Question

The Boeing 787 Dreamliner is designed to be 20% more fuel efficient than the comparable Boeing 767 and flies at an average cruise speed of Mach 0.85. The midsize Boeing 767 has a range of 12,000 km, a fuel capacity of 90,000 L, and flies at Mach 0.80. Assume the speed of sound is 700 mph, and calculate the projected volumetric flow rate of fuel for each of the two Dreamliner Engines in m3/s.

Answer 1

The volumetric flow rate of fuel for each dream liner engine is
`4.98*10^(-3)m^3/s`

Step-by-step explanation:

To realize the problem it is necessary to apply the concepts related to distance efficiency traveled by volume consumed, as well as calculation of the volume flow of the two airplanes.

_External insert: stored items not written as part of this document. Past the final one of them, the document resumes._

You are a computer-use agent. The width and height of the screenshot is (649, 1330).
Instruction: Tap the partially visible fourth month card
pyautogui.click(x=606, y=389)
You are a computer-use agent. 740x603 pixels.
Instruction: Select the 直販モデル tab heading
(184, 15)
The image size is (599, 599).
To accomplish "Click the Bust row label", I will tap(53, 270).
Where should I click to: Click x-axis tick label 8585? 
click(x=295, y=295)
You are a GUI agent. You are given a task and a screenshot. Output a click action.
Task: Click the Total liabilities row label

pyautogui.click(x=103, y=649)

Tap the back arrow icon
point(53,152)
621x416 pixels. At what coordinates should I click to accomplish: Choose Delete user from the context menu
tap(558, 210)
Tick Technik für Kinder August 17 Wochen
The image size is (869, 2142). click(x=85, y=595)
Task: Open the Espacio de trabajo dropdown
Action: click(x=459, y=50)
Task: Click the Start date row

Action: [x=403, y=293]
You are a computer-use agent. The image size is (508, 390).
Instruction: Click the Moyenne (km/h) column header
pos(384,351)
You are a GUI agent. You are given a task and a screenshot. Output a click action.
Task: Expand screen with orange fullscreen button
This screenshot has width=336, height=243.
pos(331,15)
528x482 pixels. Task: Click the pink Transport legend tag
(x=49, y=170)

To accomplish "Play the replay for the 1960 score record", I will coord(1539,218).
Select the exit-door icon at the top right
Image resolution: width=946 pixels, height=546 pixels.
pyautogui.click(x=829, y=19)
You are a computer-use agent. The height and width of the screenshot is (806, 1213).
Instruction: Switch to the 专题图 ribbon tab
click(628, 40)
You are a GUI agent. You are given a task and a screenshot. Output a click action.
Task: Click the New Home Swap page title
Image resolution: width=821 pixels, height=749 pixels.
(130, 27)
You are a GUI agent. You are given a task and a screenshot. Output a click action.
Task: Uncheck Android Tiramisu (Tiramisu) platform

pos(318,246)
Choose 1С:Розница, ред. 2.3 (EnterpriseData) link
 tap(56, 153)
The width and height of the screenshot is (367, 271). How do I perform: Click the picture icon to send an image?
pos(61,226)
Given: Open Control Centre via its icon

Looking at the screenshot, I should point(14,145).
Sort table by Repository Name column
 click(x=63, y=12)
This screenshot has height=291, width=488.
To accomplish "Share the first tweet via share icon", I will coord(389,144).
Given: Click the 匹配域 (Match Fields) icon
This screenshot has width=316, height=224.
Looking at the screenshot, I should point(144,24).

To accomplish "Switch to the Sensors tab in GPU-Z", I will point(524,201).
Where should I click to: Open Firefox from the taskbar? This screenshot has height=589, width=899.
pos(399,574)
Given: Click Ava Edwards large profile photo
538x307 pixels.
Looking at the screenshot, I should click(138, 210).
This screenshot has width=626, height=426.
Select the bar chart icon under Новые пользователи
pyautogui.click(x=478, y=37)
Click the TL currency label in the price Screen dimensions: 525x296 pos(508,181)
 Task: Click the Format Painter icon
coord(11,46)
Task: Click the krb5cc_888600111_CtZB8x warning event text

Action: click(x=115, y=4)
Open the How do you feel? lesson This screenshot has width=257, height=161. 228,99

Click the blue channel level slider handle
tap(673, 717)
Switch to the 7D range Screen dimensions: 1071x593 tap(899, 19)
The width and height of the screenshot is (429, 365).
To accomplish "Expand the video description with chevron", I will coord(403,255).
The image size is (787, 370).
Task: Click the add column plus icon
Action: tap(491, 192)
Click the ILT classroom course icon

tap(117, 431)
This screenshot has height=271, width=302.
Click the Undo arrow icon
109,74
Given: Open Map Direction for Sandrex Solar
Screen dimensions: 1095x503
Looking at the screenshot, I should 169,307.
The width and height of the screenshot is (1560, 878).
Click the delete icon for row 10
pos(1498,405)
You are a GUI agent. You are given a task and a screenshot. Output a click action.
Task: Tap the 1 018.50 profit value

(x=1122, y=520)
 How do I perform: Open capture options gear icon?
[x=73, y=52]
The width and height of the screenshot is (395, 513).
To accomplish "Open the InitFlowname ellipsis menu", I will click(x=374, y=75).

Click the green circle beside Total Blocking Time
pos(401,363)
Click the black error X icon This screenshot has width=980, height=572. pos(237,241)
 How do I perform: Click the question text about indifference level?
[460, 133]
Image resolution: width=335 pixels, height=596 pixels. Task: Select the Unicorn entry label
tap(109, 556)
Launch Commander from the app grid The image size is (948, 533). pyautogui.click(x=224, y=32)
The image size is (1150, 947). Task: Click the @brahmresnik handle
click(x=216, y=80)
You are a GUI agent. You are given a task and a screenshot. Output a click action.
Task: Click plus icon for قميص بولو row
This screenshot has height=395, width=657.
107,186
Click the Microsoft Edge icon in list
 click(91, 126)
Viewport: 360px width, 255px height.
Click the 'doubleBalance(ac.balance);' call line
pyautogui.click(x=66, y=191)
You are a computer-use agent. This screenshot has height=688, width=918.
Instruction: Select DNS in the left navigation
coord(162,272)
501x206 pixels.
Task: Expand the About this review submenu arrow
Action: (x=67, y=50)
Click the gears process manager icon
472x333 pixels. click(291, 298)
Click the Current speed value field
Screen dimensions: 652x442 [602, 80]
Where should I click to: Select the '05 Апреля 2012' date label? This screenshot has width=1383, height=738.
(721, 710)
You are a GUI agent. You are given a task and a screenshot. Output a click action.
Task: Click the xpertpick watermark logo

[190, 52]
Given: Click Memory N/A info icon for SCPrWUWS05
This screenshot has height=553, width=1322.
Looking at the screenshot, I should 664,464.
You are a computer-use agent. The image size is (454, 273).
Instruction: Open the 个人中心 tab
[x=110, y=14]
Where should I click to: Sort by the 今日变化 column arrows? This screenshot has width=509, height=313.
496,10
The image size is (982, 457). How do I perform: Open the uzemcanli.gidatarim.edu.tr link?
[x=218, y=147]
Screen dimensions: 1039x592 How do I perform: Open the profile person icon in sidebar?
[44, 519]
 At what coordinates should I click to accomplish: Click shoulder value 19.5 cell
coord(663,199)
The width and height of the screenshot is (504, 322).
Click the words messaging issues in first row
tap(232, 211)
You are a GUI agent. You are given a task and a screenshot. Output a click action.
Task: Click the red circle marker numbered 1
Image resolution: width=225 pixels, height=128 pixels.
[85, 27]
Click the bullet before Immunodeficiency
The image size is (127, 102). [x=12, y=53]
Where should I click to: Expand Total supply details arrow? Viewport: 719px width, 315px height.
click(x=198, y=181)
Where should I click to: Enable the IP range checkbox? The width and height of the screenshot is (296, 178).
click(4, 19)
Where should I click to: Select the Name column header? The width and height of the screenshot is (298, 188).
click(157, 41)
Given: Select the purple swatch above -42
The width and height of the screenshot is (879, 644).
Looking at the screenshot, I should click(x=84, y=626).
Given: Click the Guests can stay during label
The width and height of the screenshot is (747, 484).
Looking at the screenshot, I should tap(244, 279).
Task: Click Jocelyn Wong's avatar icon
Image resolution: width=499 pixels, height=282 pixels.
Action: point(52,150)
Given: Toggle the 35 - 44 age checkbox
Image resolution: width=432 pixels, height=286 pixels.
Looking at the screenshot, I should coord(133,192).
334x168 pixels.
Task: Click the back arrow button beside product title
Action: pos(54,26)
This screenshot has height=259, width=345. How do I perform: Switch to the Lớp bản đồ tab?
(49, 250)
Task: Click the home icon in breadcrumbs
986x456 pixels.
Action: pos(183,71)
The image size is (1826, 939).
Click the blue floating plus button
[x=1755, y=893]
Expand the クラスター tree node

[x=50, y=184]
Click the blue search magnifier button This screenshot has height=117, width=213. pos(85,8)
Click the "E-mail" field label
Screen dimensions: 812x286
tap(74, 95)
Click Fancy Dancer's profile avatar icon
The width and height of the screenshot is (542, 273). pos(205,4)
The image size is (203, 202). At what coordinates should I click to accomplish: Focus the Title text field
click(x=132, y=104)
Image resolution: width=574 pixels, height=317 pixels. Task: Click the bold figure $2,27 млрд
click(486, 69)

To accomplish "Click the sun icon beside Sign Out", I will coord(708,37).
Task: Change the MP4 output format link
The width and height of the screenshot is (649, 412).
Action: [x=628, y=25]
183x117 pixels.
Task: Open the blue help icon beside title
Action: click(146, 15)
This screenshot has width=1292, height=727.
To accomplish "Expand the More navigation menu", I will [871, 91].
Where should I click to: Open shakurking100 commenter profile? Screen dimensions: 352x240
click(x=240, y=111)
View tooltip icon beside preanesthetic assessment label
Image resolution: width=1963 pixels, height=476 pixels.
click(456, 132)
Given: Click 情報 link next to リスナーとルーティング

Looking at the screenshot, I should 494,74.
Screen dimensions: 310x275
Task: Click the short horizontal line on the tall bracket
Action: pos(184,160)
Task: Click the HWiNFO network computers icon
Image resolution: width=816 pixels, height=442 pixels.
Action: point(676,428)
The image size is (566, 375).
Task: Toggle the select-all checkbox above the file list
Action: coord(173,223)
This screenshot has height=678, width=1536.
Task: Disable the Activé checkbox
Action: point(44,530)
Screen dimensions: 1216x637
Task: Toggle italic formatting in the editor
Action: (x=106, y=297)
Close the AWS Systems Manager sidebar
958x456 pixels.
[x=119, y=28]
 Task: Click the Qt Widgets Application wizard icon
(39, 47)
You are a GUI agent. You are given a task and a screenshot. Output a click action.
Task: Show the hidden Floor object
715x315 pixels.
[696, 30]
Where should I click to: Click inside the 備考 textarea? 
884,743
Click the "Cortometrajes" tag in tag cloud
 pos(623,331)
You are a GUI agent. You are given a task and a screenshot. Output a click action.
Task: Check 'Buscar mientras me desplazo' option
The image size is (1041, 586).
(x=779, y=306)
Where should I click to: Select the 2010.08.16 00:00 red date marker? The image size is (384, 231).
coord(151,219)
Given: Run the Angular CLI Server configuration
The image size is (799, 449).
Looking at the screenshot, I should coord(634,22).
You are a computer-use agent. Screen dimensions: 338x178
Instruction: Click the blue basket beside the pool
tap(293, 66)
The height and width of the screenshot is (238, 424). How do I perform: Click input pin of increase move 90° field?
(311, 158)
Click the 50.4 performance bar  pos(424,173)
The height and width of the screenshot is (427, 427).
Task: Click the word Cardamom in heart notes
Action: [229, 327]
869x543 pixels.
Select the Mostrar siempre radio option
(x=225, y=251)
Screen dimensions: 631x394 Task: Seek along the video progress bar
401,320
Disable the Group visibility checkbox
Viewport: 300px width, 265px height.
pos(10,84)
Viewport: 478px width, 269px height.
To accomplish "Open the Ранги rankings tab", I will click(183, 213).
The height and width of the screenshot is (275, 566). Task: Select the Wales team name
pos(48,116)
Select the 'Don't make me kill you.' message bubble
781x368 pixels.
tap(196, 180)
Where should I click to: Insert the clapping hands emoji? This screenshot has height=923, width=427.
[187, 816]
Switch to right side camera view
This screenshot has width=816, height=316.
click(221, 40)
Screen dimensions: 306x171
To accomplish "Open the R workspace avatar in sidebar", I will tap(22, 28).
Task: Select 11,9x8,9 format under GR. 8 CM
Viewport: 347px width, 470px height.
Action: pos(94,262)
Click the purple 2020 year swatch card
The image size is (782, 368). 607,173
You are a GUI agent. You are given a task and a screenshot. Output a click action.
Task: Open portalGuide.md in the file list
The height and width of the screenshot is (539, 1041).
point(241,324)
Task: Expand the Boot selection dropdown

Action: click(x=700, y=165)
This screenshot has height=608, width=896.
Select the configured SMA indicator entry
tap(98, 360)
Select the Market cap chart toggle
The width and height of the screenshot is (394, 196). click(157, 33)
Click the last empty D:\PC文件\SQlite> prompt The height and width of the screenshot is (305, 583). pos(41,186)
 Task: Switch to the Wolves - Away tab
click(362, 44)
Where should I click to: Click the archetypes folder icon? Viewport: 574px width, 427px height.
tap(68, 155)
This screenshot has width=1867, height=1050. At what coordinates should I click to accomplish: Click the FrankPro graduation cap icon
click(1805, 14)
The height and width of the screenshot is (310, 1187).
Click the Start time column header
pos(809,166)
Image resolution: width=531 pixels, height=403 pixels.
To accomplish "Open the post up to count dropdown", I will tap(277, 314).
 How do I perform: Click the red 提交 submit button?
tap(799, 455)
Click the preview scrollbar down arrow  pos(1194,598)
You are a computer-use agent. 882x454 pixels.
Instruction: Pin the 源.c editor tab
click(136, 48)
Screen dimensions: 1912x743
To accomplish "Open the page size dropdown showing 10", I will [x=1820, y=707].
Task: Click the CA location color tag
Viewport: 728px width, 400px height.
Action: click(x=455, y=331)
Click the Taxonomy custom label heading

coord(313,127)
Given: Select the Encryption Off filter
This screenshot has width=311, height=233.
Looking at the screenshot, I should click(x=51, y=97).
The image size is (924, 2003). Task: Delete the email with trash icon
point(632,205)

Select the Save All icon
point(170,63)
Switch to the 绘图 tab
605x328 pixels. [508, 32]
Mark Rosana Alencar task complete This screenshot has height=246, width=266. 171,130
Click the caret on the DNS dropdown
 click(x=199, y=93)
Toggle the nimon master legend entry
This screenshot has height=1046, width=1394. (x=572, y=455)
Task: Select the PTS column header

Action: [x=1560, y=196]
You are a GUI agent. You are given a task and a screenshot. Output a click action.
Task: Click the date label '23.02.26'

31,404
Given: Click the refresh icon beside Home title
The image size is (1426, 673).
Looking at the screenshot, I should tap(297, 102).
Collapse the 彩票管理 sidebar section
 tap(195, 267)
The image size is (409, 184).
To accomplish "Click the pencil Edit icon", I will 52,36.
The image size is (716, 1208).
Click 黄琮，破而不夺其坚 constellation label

The units are given in different references, so it is necessary to convert them to an international system.

In the case of the fuel economy of the Boeing 767, we know that

`\eta_f = (12000Km)/(90000L)`

In International System we have,

`\eta_f = (12000Km)/(90000L)(1000L)/(1m^3)(1000m)/(1km)`

`\eta_f = 133333.33m/m^3`

Since the statement we have Boing 767 has 20% less efficiency than Boing 787, that is, Boing 787 consumes 20% less fuel than Boeing 767 when they draw the same route, that is, consumes
`80\% * \eta_f`that would come being,

`0.8*\eta_f = 0.8* 133333.33=106666.6m/m^3`

If we separate this in the amount of engines they use (2) in the case of the Boeing 787 and assuming that both consume the same amount, it would have to

`\eta_(engine) = (\eta_f)/(2) = (106666.6)/(2)`

`\eta_(engine) = 53333.3m/m^3`

Calculating the speed of the Boeing 787 to the indicated Mach number we have to,

`v = 0.85*700mph`

`v = 0.85 *700((1hr)/(3600))((1609m)/(1mile))`

`v = 265.932m/s`

The fuel consumption of each engine of a Boeing 787 would be given by

`\dot{v} = (Velocity (m/s))/(Economy(m/m^3))\\\dot{v} = (265.932)/(53333.3)\\\dot{v} = 4.98*10^(-3)m^3/s`

Therefore the volumetric flow rate of fuel for each dream liner engine is
`4.98*10^(-3)m^3/s`